Another awesome way to get a quality time for a run on the trail is to use a GoPro or another type of digital video device. You can easily compare the time stamps of the start and finish of the run to get a great result. This is probably going to be the best and easiest choice for most people. One of the best things about video timing is that the run is validated implicitly. I’m looking into getting video to validate runs. One technicle detail should be addressed. Frame rates. For best results, a GoPro should be set to 100fps or 120fps. Without this level of resolution, you will not be getting the fine detail needed when your run times plateau.

Here‘s an example of video timing in Ronen’s KOM (2:40) run down Endor.

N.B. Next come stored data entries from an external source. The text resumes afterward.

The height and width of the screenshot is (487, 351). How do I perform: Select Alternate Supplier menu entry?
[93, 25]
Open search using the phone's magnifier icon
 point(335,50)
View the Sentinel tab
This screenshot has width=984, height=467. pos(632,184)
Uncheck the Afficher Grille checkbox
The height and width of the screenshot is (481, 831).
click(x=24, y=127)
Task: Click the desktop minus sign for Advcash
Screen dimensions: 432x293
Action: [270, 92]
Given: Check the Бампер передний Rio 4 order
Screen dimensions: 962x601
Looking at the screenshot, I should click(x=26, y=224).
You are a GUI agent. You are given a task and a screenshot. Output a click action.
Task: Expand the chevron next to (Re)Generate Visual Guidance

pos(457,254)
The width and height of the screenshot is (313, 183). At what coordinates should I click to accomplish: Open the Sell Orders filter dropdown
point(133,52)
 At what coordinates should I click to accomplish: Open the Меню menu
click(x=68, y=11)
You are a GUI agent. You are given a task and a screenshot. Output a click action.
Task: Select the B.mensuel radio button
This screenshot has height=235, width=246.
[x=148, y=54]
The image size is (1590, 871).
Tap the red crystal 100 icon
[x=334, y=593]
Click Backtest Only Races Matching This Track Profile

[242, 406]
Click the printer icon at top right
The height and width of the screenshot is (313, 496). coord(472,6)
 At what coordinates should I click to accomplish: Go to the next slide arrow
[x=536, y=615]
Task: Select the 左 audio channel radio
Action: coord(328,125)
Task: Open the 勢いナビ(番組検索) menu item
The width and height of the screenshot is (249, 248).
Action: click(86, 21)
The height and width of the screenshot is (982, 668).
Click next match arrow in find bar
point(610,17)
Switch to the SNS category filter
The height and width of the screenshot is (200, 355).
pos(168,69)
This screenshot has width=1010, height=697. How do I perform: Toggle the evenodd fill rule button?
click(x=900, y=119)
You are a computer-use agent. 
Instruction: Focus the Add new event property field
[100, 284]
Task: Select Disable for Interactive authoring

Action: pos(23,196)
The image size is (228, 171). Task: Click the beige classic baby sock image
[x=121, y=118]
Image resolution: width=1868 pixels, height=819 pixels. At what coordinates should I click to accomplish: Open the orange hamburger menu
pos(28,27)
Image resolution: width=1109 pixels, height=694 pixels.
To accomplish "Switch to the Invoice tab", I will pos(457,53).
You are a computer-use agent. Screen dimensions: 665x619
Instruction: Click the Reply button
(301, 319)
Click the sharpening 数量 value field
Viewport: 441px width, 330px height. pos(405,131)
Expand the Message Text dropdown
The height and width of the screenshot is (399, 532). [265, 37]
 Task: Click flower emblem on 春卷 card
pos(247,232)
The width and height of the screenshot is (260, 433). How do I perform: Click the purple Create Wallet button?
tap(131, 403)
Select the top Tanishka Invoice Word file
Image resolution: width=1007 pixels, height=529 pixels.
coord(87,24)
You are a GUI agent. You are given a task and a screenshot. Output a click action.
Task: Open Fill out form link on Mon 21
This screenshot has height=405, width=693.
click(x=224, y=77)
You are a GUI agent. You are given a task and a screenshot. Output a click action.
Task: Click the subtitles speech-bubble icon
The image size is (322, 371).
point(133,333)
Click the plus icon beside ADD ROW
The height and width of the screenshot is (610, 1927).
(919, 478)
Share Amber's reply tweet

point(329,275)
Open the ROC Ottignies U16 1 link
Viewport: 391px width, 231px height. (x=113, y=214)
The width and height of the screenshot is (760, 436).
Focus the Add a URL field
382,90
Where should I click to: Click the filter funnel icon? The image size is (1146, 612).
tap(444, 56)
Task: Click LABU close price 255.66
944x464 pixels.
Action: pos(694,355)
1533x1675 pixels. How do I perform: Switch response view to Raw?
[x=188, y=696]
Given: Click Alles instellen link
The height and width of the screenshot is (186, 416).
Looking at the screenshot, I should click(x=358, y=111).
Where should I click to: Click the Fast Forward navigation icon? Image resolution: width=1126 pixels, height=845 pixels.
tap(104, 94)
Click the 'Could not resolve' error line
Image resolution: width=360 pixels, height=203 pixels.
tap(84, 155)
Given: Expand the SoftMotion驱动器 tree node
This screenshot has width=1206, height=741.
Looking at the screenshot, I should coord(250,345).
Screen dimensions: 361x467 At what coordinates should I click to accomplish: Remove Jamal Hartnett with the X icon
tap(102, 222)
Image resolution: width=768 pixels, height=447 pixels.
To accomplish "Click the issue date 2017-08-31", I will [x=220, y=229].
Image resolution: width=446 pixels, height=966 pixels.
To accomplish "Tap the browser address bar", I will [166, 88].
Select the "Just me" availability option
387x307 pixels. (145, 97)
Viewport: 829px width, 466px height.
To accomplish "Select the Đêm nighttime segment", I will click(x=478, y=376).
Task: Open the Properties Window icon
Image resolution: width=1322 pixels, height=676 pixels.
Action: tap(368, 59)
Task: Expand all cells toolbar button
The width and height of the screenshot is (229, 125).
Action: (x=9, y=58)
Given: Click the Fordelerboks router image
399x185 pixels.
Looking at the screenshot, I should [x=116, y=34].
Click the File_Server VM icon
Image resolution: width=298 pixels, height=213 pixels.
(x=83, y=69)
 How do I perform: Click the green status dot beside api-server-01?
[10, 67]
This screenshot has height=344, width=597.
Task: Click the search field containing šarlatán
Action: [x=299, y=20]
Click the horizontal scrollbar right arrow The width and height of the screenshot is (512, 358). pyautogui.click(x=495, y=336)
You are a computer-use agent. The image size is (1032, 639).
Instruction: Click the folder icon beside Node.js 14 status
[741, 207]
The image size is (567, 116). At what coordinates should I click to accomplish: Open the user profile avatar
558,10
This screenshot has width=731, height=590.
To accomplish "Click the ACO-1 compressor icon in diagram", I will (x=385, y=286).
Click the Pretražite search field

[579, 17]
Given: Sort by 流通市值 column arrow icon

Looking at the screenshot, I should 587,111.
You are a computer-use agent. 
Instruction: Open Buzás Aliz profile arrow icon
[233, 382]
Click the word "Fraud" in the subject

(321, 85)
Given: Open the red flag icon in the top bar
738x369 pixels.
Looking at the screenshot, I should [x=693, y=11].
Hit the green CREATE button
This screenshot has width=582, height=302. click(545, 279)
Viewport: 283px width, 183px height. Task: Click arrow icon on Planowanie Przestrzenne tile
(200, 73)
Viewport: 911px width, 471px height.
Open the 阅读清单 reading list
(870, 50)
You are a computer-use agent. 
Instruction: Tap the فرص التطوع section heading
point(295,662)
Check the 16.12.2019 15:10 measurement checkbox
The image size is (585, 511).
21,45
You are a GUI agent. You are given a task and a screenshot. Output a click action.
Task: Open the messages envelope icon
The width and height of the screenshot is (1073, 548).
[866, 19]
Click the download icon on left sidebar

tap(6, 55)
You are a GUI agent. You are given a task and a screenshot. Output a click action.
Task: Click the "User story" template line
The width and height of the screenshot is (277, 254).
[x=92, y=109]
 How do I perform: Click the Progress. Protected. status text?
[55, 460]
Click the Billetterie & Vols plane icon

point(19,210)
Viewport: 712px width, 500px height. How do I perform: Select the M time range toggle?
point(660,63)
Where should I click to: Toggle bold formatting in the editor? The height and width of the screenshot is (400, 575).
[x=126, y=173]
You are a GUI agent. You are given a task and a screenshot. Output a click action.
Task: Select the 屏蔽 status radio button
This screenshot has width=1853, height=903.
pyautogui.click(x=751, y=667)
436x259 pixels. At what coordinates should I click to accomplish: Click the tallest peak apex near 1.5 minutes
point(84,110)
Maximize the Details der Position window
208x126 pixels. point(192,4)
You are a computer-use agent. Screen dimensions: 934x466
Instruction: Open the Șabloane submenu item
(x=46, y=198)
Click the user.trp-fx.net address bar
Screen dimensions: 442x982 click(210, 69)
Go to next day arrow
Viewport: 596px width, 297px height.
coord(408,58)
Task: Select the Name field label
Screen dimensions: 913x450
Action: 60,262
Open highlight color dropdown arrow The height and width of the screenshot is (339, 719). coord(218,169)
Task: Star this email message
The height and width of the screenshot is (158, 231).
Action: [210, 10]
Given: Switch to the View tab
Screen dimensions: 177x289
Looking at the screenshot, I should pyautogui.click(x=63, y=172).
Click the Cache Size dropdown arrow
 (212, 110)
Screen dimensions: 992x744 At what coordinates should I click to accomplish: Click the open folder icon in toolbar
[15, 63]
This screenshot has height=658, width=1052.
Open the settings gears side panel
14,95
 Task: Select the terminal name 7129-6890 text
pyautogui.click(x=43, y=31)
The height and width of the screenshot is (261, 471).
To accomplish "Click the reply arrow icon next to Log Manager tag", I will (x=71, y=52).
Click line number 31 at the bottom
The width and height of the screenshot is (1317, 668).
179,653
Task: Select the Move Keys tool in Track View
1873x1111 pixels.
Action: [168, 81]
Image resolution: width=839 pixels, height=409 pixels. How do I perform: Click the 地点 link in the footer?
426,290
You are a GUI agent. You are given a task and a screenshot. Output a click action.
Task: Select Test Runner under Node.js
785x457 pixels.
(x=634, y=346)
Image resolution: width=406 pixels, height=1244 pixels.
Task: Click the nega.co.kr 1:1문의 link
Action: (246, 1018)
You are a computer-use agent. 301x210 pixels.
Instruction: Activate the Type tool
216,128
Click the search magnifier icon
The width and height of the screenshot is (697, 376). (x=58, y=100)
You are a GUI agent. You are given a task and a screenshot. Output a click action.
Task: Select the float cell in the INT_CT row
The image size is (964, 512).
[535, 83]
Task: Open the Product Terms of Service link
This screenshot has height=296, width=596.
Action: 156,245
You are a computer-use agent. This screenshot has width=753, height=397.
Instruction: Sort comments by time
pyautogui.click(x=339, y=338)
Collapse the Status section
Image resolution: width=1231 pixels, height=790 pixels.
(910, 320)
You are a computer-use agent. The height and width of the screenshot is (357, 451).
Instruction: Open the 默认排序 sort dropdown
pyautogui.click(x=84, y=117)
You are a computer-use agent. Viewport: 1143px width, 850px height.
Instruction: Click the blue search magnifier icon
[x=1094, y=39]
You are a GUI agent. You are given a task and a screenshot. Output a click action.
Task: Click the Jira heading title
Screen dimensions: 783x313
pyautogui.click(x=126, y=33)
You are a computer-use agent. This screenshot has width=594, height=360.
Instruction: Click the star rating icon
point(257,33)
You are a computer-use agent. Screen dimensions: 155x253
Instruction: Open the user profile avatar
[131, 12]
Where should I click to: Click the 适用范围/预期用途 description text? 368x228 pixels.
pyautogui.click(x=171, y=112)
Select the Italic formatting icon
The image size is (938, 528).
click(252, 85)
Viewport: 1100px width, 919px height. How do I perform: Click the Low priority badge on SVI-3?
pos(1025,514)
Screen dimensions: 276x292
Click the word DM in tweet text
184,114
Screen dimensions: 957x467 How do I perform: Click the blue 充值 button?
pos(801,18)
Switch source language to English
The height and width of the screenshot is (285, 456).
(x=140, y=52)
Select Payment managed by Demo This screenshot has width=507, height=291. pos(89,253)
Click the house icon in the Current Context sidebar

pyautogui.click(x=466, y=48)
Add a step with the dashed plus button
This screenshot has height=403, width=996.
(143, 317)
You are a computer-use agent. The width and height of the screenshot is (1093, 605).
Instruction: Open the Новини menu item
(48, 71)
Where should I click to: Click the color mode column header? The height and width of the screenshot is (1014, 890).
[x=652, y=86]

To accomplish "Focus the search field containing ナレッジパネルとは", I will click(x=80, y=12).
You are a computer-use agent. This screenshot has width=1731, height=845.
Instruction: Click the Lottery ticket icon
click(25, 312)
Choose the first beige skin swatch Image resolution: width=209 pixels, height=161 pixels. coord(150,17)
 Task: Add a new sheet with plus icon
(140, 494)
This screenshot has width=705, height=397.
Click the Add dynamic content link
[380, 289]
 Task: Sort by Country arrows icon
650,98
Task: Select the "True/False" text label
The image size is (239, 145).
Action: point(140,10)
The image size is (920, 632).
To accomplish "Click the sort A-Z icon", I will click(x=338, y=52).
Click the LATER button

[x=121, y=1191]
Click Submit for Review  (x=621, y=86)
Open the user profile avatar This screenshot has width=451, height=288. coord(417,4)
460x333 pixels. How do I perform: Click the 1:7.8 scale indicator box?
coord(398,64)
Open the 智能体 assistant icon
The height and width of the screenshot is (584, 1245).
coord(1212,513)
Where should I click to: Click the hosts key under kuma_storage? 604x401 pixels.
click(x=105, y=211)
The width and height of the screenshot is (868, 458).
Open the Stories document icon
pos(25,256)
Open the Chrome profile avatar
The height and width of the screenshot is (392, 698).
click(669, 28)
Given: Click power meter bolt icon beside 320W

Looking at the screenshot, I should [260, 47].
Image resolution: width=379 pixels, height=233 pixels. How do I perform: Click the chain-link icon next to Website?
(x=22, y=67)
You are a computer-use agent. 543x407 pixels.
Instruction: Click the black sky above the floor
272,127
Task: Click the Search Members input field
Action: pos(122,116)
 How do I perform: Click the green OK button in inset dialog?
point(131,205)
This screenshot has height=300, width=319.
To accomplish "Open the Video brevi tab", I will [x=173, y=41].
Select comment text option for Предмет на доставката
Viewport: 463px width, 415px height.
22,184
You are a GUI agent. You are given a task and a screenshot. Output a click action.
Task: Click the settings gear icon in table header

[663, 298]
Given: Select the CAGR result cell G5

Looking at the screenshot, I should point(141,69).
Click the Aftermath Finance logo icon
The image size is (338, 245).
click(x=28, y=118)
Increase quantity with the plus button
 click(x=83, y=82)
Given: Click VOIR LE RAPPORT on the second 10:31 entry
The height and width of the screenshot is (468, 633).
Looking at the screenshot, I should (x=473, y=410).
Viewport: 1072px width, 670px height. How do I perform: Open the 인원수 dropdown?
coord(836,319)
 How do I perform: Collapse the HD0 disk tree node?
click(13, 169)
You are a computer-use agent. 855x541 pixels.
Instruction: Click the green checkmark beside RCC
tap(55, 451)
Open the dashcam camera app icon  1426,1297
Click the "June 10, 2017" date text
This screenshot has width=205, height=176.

I have a less anecdotal example of all this. I was recently (11/24/13) out on the trail running timed runs with a friend. He’s not super fast but he was manually timing his runs. It was so good for him to see his times move up after each successive run and him learning and making progress. Eventually, his times plateaued at about 3:20. The next day a run of his showed up on Strava. 2:40. Seriously. That’s a 40 second error from the time we knew was real. Massive on a trail where a fraction of a second change is hard.

So, we’ve established how to get the time of your run, but there needs to be a standard is used for starting and finishing locations you can compare times among friends. I’m suggesting the start for Endor be a stand still ‘gate start’ right at the first hard left at the first tree that is useless anyway. It’s right by the bench where folks hang out at the top. The finish be when the front wheel hits the fire road proper. There I said it. I think this works. Let’s see what others think.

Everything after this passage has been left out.